• **Consigne**:
Recopiez fidèlement le passage de l'extrait sur la distribution gouvernementale de sacs d'aliments, de « L’opposition de centre-droit, qui » à « chefs de l’opposition. ».
**** Extrait du document ****
Chargée de vérifier sur une liste la distribution pour 254 familles, Herminia Rangel, responsable d’une unité locale du gouvernement, explique à l’AFP que deux types de sacs sont remis: une version basique appelée « Mercal », contenant « des produits fabriqués par le gouvernement » ; l’autre, « prépayée », pour laquelle les habitants versent une somme à l’avance.

Pour un sac Mercal, payable sur place, il en coûte ce jour-là 910 bolivars (1,7 dollar au taux de change officiel le plus élevé), bien moins que les 3.700 bolivars du sac prépayé.

« Même si le sac n’apporte pas tout, cela allège beaucoup mon budget car je n’ai pas à acheter auprès des +bachaqueros+ », ceux qui revendent au marché noir et au prix fort les produits introuvables ailleurs, raconte Mayerlin Monascal, mère de trois enfants.

Aux tarifs appliqués par ces revendeurs, un sac « Mercal » coûterait presque 14 fois plus: 12.500 bolivars.

Mais beaucoup d’habitants se plaignent que ces sacs contiennent peu et parviennent à une infime partie de la population.

« Cela aide mais cela ne suffit pas pour tout ce dont on a besoin (…). Moi je vais avoir besoin de couches, et le lait pour bébé est vendu à 7.000 bolivars par les +bachaqueros+ », se lamente Yosmary Ramos, 19 ans, enceinte de sept mois et vivant dans le quartier de Petare.

Ces dernières semaines, plusieurs émeutes devant des supermarchés ont été provoquées, selon les témoins, par l’intervention de militaires ayant confisqué des camions d’aliments dès leur arrivée pour les affecter aux Clap, suscitant la colère des habitants.

Dans le quartier de 23 de Enero, la distribution de sacs est désormais encadrée par les forces de l’ordre.

Une rumeur a couru selon laquelle seuls les Clap auraient désormais accès aux aliments basiques, aux tarifs subventionnés.

Le ministre de l’Alimentation Marco Torres l’a nié, mais il a reconnu que ces comités avaient la priorité.

Mécontents, les commerçants ont prévenu que ce système de distribution allait aggraver la « pénurie » et la « corruption », en étant sujet « au bon vouloir des fonctionnaires ».

L’opposition de centre-droit, qui veut organiser un référendum pour révoquer le président Maduro, désapprouve elle aussi.

« Il est inacceptable que le peu de nourriture qu’il y a, le gouvernement la distribue à travers son parti. On ne peut pas accepter que la nourriture ait une couleur politique », s’est indigné Henrique Capriles, un des chefs de l’opposition.

Le gouvernement, lui, nie toute préférence politique dans le choix des bénéficiaires: « J’ai été dans les maisons de familles qui ne croient pas à la révolution et on leur remet des sacs », assure Griselda Olivares, coordinatrice du gouvernement pour la distribution d’aliments à Caracas.
**** Données fournies ****
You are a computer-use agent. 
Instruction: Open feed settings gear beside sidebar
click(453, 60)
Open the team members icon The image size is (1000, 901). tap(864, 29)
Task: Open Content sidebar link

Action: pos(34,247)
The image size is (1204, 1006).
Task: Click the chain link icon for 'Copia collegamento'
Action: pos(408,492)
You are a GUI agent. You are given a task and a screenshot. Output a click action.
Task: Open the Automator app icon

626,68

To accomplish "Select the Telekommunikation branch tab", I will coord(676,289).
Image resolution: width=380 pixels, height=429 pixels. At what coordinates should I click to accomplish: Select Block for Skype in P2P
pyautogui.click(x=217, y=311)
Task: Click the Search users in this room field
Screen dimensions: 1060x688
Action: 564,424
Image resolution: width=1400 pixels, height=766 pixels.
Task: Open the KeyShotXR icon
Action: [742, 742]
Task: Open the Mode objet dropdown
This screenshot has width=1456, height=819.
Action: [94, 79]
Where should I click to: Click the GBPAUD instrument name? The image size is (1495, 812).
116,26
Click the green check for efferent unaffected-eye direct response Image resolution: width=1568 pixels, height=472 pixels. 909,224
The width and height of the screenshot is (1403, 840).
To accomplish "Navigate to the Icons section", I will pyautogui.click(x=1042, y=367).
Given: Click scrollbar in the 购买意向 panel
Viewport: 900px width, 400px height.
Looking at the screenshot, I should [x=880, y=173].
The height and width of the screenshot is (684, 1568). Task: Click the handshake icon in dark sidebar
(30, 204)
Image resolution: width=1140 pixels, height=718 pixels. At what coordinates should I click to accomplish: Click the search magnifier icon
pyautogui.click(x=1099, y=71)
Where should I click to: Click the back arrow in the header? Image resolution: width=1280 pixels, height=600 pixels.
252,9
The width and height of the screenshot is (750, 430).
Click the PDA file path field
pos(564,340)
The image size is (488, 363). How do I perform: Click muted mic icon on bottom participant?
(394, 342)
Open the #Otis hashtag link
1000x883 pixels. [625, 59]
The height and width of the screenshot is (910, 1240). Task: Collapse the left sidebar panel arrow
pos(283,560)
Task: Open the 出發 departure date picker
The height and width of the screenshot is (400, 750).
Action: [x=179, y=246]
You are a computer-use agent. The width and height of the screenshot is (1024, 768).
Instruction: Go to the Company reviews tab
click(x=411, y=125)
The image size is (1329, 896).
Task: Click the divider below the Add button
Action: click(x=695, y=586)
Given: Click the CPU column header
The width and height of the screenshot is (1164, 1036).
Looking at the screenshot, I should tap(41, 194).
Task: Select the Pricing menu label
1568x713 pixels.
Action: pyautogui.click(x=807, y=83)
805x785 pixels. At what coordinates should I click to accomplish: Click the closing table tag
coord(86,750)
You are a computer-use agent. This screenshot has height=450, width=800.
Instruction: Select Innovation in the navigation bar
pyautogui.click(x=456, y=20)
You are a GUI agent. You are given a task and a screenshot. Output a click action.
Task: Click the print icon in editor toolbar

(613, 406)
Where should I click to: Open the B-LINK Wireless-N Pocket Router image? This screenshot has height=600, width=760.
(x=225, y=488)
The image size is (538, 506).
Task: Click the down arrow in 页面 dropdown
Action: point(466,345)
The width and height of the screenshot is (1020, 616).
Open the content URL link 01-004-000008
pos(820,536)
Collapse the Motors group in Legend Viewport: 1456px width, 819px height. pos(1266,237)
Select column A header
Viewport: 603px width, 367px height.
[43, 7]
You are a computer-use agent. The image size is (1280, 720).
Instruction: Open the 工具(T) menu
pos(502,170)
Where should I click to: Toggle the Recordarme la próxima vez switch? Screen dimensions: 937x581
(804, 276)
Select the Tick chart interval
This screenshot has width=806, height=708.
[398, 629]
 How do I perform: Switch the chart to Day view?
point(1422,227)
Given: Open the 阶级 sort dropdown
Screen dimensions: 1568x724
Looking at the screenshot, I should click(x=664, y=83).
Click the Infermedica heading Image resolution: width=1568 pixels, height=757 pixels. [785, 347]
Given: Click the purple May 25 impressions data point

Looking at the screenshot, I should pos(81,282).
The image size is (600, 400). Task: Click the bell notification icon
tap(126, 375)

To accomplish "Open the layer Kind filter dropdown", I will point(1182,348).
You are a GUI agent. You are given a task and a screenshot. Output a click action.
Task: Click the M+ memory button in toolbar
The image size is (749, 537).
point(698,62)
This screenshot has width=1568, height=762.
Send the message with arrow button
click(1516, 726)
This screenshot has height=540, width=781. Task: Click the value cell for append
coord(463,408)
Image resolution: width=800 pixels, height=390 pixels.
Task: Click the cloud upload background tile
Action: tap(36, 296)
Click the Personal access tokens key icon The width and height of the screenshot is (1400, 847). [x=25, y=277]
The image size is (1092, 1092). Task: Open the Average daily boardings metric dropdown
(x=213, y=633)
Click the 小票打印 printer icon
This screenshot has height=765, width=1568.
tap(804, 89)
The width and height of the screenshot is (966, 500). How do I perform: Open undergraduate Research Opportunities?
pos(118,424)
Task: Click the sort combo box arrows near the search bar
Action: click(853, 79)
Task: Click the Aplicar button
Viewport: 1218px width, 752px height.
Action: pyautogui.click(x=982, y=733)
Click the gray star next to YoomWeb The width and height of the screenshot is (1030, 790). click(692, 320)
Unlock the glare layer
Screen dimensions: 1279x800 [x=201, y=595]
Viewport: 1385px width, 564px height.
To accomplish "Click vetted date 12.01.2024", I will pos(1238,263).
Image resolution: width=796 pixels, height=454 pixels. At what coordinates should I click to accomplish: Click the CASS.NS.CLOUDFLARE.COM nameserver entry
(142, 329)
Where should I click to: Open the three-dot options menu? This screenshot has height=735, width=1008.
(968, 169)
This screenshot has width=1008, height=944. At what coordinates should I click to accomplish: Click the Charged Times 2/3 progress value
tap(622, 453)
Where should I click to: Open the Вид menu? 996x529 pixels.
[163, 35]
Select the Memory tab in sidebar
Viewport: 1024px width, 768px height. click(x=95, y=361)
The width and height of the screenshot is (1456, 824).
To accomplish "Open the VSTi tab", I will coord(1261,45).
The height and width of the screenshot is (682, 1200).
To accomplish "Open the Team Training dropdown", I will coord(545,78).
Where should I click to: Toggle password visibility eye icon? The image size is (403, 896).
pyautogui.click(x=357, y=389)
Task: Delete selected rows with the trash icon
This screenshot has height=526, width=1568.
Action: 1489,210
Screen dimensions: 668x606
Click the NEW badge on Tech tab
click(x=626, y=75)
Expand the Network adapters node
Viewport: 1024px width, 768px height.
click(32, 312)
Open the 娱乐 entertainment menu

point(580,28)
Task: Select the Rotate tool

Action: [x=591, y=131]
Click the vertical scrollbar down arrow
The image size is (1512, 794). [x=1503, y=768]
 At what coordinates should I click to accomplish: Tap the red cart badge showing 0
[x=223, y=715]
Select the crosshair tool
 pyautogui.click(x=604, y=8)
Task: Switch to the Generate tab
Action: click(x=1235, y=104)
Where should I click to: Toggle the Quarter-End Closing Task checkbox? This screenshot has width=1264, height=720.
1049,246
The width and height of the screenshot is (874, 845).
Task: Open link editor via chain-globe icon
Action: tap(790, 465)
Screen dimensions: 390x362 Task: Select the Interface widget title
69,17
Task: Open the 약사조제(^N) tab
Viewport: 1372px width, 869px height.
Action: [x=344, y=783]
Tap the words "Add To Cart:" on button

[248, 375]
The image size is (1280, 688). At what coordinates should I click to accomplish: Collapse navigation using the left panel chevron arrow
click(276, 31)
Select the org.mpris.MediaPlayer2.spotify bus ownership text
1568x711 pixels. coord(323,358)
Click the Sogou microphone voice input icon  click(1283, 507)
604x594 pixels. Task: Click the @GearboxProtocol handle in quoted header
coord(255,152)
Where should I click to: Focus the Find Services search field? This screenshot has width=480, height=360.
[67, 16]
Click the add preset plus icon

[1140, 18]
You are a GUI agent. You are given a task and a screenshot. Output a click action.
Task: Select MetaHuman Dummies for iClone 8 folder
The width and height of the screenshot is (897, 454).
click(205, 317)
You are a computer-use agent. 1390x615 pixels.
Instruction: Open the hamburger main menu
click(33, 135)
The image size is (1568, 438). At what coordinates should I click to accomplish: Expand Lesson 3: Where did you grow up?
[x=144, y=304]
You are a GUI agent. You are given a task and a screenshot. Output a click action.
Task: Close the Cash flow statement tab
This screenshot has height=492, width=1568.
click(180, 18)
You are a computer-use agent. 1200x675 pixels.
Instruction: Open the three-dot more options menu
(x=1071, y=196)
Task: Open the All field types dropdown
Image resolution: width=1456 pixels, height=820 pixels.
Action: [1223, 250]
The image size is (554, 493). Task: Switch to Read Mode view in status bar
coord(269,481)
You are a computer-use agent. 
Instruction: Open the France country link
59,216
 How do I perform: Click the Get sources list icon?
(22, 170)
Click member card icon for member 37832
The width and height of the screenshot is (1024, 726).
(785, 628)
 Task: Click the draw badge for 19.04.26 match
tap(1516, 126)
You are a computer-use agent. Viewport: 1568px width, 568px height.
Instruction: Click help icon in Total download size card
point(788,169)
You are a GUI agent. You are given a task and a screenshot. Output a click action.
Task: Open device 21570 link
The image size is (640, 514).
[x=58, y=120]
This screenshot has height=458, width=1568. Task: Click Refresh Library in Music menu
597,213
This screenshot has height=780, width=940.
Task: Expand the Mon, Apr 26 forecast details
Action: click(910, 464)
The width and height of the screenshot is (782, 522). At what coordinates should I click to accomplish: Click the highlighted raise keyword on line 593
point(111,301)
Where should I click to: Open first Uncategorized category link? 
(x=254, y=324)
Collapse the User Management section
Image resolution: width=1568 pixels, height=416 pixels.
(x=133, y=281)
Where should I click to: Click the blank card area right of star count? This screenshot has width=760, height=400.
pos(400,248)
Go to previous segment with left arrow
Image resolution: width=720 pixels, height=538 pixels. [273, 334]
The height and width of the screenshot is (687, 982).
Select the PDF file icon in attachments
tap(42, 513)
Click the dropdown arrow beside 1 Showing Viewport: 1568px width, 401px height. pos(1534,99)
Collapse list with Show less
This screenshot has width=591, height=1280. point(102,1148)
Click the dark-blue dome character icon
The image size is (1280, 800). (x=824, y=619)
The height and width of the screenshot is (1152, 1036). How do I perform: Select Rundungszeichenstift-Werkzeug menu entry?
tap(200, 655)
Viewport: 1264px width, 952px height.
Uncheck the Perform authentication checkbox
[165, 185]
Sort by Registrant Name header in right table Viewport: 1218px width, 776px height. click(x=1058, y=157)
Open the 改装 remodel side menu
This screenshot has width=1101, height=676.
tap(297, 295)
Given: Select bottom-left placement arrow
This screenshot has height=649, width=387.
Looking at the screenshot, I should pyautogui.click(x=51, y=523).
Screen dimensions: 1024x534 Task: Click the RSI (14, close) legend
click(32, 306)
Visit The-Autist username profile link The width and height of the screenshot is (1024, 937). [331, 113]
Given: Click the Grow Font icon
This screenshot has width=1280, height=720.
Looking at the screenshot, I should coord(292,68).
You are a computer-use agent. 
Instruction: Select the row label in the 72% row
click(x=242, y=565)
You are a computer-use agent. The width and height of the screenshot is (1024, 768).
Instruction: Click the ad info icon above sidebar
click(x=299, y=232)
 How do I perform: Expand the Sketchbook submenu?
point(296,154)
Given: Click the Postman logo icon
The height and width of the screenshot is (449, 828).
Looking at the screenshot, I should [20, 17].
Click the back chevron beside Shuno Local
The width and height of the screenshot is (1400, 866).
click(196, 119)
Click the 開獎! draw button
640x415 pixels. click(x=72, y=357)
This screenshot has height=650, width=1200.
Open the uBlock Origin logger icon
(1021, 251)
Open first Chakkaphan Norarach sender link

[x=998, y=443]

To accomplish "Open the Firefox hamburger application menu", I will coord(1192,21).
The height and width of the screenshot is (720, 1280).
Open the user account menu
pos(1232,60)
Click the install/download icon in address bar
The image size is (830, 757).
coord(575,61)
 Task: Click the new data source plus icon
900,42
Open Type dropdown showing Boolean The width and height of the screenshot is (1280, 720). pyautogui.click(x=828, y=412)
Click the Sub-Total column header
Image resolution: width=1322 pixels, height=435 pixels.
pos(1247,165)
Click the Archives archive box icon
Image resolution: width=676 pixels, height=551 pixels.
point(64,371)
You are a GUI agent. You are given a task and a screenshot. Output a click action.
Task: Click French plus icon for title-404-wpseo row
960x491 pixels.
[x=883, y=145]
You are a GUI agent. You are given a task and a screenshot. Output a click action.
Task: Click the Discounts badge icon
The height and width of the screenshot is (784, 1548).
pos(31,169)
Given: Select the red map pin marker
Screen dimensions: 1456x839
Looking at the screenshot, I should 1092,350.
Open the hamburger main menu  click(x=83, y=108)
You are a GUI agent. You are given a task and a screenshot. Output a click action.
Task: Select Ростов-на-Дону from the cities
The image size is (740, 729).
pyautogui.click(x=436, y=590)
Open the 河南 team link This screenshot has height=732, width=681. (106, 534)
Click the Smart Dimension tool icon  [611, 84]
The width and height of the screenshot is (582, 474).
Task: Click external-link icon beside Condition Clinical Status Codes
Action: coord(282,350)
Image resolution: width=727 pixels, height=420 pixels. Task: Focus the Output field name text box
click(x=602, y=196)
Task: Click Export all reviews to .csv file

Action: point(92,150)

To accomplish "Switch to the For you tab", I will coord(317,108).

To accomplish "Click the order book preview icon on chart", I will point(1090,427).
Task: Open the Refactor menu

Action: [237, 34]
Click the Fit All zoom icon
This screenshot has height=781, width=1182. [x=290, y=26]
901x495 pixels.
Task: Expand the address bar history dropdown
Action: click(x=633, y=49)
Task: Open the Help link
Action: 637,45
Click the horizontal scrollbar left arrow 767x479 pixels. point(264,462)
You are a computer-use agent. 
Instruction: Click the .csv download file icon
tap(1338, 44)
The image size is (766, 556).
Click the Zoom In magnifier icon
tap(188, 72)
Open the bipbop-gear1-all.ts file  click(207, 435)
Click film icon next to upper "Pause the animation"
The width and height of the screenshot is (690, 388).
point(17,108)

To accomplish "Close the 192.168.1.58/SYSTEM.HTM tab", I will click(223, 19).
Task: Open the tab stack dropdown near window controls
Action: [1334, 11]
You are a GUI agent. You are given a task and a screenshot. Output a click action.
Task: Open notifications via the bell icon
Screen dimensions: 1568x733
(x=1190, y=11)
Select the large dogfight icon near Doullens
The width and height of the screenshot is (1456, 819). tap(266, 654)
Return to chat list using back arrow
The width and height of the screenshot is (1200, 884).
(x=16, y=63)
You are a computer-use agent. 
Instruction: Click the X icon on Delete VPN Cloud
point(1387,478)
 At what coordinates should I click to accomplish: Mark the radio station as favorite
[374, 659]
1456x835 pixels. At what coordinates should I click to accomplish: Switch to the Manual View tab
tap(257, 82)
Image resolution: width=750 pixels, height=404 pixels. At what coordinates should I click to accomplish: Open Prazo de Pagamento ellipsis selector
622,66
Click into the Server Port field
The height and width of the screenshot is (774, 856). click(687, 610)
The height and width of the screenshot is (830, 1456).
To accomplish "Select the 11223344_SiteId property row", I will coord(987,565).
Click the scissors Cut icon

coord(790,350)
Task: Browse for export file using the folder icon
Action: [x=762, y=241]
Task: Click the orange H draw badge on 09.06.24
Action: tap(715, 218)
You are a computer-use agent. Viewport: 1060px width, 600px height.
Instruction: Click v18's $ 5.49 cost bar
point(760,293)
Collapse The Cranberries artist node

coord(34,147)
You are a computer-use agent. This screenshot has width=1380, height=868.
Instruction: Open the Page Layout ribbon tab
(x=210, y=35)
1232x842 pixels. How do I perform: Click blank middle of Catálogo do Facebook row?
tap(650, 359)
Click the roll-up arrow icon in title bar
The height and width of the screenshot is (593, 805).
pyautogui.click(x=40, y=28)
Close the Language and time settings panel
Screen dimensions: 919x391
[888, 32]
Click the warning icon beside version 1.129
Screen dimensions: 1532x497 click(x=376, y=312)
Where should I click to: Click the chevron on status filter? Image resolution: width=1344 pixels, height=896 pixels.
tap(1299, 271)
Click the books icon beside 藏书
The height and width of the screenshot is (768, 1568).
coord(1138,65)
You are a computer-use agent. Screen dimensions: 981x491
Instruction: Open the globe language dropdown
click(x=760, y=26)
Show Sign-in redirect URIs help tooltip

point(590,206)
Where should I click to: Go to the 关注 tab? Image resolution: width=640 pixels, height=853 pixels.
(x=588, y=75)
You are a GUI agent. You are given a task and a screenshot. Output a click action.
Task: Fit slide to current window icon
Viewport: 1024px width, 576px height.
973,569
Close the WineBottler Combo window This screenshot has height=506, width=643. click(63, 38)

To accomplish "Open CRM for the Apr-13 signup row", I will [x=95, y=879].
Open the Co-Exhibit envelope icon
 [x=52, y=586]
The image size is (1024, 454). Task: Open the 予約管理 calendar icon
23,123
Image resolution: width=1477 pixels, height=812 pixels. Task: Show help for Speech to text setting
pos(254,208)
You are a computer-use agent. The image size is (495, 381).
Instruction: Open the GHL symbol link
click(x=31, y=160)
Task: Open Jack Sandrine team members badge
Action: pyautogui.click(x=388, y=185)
****
• **Réponse attendue**:
L’opposition de centre-droit, qui veut organiser un référendum pour révoquer le président Maduro, désapprouve elle aussi.

« Il est inacceptable que le peu de nourriture qu’il y a, le gouvernement la distribue à travers son parti. On ne peut pas accepter que la nourriture ait une couleur politique », s’est indigné Henrique Capriles, un des chefs de l’opposition.